Na 1904 kwam het nog voor dat de aanleg van waterkeringen door de ene polder voor een andere polder nadelig was. Om hierin verbetering aan te brengen ging men er toe over de oude historische poldergrenzen te overschrijden door de oprichting van waterschappen waarvan de grenzen meer aan de werkelijke behoeften waren aangepast. Als overkoepelend orgaan van alle waterschappen ten zuiden van de Bergse Maas en rond het kanaal in het gebied tussen Raamsdonk en Besoyen werd in 1928 het Waterschap "Het Zuiderafwateringskanaal" opgericht. Het had tot hoofdzaak water af te voeren door het kanaal via het gemaal bij Keizersveer naar de Bergse Maas telkens als het Oude Maasje door hoge ebstanden de waterlossing belemmerde.
Na de verlegging van de Maasmond ondervonden voornamelijk de polders ten noorden van het Oude Maasje nog nadelige invloeden van stormvloeden. Maar ook de buitenpolders ten zuiden van het Oude Maasje bleven boezemgebied.

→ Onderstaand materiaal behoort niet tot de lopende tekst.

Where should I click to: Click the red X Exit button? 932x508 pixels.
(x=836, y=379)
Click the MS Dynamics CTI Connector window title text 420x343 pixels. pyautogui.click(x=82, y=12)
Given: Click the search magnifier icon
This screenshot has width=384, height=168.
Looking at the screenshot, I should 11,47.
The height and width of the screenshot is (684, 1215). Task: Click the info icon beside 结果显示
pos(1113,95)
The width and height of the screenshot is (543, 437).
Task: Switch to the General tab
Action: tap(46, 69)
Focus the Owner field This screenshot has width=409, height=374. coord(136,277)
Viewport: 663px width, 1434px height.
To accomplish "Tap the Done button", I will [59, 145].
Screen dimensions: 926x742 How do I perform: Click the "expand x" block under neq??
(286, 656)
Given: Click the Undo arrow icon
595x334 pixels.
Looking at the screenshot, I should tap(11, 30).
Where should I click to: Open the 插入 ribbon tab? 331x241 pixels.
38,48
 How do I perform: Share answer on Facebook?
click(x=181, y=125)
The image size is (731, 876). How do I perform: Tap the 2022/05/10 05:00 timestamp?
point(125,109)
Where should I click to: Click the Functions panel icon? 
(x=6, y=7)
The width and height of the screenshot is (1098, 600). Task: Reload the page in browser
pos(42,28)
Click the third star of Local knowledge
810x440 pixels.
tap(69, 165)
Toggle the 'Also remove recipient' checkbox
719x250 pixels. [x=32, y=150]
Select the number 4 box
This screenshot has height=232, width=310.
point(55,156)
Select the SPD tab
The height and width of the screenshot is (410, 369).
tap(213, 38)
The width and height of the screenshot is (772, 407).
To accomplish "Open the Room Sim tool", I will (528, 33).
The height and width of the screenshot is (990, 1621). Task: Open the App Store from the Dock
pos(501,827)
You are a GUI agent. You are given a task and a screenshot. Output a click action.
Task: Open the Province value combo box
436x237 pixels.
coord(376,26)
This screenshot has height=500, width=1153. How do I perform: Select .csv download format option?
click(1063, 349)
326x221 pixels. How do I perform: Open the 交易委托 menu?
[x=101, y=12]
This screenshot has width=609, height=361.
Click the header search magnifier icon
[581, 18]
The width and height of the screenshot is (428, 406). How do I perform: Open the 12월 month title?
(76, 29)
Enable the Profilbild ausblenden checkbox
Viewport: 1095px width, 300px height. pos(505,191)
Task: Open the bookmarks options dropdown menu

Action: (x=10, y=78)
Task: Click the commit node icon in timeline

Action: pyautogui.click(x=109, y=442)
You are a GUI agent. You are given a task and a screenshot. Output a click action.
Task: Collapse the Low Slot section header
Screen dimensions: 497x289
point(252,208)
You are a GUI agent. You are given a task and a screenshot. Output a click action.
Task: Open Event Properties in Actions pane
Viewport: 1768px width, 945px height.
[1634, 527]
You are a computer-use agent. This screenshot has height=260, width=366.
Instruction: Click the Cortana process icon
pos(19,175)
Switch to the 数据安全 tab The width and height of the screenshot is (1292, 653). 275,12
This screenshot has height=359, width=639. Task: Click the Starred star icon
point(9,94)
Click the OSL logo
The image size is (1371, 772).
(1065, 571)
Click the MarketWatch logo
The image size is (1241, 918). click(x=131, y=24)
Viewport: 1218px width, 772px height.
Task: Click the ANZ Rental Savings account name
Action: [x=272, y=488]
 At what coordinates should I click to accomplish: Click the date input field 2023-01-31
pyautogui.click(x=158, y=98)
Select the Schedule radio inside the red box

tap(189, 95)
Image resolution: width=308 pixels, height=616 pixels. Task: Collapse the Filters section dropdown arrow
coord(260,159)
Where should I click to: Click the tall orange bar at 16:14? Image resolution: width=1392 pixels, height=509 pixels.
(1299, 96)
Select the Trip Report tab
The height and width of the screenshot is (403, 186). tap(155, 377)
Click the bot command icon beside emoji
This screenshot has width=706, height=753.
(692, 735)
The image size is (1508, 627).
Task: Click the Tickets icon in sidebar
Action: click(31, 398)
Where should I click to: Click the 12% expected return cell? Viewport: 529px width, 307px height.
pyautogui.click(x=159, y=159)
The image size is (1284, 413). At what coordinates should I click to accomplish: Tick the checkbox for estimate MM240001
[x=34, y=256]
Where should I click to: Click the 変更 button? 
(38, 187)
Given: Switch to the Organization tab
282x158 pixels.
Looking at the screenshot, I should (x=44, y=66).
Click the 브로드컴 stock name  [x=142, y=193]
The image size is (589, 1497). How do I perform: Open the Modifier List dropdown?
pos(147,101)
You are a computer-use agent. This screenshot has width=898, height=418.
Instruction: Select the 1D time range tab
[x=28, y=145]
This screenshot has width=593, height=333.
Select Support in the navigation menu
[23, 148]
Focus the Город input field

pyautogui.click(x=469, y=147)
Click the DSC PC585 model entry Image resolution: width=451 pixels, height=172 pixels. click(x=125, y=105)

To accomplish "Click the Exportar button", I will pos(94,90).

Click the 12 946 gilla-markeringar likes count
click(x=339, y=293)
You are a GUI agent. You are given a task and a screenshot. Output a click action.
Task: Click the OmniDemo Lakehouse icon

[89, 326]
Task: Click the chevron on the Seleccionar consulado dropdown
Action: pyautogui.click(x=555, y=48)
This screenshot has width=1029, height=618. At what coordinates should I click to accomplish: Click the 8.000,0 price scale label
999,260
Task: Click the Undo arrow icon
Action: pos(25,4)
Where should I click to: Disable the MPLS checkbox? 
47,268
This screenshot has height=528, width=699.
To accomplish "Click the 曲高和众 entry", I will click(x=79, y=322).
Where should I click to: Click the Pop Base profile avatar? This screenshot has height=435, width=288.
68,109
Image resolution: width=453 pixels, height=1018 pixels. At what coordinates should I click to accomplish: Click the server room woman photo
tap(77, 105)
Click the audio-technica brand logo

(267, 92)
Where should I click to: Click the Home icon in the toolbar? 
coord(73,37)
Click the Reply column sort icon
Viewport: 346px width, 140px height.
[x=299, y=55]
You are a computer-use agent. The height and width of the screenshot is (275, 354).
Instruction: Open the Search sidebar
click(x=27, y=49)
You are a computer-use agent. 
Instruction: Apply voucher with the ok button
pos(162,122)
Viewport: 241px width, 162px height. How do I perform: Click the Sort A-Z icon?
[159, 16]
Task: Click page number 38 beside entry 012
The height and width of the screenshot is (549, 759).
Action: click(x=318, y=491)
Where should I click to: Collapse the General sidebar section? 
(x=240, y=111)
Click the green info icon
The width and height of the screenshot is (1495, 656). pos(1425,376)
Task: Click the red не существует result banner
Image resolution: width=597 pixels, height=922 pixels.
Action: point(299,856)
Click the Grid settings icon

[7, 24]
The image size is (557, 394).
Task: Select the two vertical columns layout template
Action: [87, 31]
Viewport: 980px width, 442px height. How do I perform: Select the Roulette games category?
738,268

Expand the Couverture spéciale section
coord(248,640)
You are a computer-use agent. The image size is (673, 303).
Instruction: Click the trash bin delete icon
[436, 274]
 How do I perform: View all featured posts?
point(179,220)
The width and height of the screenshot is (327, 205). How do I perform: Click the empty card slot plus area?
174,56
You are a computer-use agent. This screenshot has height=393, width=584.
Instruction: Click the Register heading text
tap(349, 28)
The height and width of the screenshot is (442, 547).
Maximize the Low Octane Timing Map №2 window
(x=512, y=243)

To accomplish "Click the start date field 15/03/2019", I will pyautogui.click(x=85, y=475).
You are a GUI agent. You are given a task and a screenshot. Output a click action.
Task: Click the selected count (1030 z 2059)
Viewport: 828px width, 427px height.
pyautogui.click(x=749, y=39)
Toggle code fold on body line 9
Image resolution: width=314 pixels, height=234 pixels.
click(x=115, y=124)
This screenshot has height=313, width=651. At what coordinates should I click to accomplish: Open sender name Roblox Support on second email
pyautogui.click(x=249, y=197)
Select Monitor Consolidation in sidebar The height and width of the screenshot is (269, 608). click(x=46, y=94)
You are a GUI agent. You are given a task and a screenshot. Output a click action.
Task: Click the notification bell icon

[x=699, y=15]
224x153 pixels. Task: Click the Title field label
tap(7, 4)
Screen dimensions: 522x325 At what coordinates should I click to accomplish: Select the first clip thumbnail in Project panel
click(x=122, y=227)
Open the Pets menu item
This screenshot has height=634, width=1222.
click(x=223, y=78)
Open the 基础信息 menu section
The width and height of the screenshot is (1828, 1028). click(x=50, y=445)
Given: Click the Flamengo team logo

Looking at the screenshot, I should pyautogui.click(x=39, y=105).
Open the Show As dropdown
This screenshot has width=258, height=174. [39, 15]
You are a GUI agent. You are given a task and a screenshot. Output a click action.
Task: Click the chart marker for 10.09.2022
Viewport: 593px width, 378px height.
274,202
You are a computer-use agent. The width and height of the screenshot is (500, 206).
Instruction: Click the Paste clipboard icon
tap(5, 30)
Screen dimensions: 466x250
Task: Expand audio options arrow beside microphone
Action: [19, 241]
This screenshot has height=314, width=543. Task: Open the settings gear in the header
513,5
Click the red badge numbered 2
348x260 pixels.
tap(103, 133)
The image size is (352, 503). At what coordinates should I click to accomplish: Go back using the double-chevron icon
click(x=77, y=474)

Weliswaar gingen de buitenpolders over tot het aanleggen en verzwaren van dijken, zodat na 1934 het gebied tussen de Vrouwkensvaartse Haven en de Labbegatse haven door een hoge kade werd beschermd, maar toch liep dit gebied bij hoge stormvloeden nog vol en konden er geen boeren- of tuindersbedrijven worden opgericht.
Eerst de totstandkoming van de Haringvlietdam in het kader van het Deltaplan bracht de definitieve watervrijmaking van de buitenpolders, waardoor een niet onbelangrijk aantal bedrijven thans in de buitenpolders is gevestigd.